The testing and research of drones by insurers is evidenced by the boom of FAA drone exemptions — allowances to use drones in various settings — that were granted to insurers in 2015, including AIG, Liberty Mutual, Allstate, and State Farm.
While the future of Bitcoin is uncertain — it could be the Facebook or the MySpace of so-called “cryptocurrencies” — the underlying technology powering it, “Blockchain,” is here to stay. Effectively a decentralized, open-source public ledger for the exchange of information, blockchain has the potential to transform any industry that relies on middlemen and “honest brokers” for critical functions — from finance to supply chain management to academic credentialing and healthcare.
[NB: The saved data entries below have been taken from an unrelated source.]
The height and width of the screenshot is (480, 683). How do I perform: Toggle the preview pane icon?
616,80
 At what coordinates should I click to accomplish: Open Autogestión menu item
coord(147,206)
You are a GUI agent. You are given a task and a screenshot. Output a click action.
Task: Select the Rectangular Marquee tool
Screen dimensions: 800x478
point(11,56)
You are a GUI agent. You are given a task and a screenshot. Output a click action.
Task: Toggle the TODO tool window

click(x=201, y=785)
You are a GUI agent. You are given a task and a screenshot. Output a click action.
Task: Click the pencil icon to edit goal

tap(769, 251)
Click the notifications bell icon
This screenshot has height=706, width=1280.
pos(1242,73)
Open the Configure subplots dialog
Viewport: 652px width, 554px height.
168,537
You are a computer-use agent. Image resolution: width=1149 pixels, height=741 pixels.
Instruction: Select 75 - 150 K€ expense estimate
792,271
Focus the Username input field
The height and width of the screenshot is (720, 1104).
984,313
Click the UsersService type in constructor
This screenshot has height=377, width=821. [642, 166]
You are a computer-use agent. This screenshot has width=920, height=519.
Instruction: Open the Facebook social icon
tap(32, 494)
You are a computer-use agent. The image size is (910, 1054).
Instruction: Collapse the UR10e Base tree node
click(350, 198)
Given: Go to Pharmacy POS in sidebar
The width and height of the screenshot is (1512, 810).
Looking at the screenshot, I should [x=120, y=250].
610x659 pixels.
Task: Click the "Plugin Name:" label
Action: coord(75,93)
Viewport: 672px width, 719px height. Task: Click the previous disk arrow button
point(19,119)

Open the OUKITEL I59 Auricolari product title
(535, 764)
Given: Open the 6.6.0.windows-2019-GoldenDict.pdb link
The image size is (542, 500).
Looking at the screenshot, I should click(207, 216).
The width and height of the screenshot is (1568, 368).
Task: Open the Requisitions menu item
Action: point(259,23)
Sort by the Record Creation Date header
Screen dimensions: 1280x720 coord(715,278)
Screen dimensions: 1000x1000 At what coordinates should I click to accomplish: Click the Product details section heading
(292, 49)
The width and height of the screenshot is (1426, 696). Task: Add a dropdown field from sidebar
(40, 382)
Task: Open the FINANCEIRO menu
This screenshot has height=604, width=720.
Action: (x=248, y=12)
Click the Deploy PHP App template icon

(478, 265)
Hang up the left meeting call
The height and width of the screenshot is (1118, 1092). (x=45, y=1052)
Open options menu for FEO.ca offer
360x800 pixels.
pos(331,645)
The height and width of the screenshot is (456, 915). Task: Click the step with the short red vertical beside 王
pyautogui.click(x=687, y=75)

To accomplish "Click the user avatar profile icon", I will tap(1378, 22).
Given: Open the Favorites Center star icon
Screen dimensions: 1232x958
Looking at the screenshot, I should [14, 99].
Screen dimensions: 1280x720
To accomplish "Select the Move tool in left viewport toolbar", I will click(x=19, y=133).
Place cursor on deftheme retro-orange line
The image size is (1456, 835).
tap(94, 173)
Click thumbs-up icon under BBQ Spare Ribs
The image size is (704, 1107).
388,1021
Healthcare institutions suffer from an endemic inability to securely and efficiently share information, despite the profound opportunity to benefit consumers. A central challenge has been the absence of a shared communication network that both meets the needs of all parties without compromising patient information security. The net result has been a tangled network of redundant, error-prone records.
Blockchain technology has the potential to enable better data collaboration between providers, patients, and insurance companies, which would translate into higher probabilities of accurate diagnoses, increased likelihood of effective treatments, and reduced costs for all parties.
Gem, for example, recently launched the Gem Health Network in partnership with Philips. It’s an Ethereum-enabled blockchain network streamlining data movement and integration from patient records, wellness apps, insurance claims management, clinical and trials.
In 2016, the government of Estonia announced that it would begin securing over a million healthcare records using blockchain in partnership with Guardtime and Oracle. It was the first national health system to adopt the technology.